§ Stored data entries
%%

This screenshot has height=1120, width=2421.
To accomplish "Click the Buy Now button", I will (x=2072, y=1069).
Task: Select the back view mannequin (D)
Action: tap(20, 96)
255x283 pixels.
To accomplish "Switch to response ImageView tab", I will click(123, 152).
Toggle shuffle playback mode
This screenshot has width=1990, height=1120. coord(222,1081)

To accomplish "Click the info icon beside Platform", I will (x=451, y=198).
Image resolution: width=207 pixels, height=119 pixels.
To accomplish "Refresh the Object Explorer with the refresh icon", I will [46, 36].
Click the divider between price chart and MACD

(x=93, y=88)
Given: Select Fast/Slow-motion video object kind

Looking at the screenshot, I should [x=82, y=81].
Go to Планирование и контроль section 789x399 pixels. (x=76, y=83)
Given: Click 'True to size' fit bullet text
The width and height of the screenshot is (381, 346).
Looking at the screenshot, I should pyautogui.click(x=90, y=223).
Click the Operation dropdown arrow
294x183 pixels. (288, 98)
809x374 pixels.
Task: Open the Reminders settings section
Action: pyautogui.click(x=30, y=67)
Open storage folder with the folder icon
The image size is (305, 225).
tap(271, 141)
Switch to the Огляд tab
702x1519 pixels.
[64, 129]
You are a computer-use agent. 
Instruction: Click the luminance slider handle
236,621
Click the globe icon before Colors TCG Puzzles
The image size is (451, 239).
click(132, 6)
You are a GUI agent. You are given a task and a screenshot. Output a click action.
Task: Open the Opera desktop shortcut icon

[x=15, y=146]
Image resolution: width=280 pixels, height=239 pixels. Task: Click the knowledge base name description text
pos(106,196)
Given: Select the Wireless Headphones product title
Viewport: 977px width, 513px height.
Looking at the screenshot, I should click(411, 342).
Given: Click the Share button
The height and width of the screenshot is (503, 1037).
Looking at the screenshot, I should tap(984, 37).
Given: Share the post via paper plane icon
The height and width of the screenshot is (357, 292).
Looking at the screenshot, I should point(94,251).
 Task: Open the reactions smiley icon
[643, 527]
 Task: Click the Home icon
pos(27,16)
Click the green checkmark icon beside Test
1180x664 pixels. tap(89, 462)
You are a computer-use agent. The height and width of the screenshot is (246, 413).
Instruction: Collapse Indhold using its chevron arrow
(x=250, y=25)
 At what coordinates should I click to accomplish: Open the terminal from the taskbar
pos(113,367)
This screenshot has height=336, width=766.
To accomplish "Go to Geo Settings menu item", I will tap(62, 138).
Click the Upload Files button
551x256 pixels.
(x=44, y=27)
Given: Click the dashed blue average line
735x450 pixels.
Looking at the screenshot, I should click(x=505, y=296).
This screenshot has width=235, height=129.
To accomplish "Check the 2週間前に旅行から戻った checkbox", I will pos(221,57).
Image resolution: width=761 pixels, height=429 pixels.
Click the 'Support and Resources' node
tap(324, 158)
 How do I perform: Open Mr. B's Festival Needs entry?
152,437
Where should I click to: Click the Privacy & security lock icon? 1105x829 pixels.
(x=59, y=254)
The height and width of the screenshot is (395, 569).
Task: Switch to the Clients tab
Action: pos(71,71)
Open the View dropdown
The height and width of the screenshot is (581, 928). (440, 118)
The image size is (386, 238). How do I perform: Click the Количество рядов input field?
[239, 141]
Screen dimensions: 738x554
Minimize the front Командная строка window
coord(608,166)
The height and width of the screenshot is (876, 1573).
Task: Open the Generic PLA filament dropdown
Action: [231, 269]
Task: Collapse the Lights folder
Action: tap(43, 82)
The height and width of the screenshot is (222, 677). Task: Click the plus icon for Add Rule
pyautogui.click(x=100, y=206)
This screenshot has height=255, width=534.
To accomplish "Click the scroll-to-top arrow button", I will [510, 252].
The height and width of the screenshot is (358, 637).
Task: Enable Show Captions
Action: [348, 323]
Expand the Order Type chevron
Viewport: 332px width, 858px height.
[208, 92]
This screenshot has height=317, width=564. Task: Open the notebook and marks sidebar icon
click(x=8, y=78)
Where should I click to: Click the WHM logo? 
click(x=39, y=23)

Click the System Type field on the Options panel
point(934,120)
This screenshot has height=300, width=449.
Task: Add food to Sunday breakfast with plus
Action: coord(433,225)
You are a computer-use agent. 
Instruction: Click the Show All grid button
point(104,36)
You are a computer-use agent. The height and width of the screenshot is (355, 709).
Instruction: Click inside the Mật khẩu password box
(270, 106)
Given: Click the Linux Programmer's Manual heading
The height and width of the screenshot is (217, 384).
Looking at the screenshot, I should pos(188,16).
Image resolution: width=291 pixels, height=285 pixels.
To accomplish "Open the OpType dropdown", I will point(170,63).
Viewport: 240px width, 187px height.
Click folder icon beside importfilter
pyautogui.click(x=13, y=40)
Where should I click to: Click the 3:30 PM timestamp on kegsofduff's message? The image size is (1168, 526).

%%

Once you have counted the lines of the data that contain the word "Share", please reply with that number alone.

§ ANSWER SPACE
2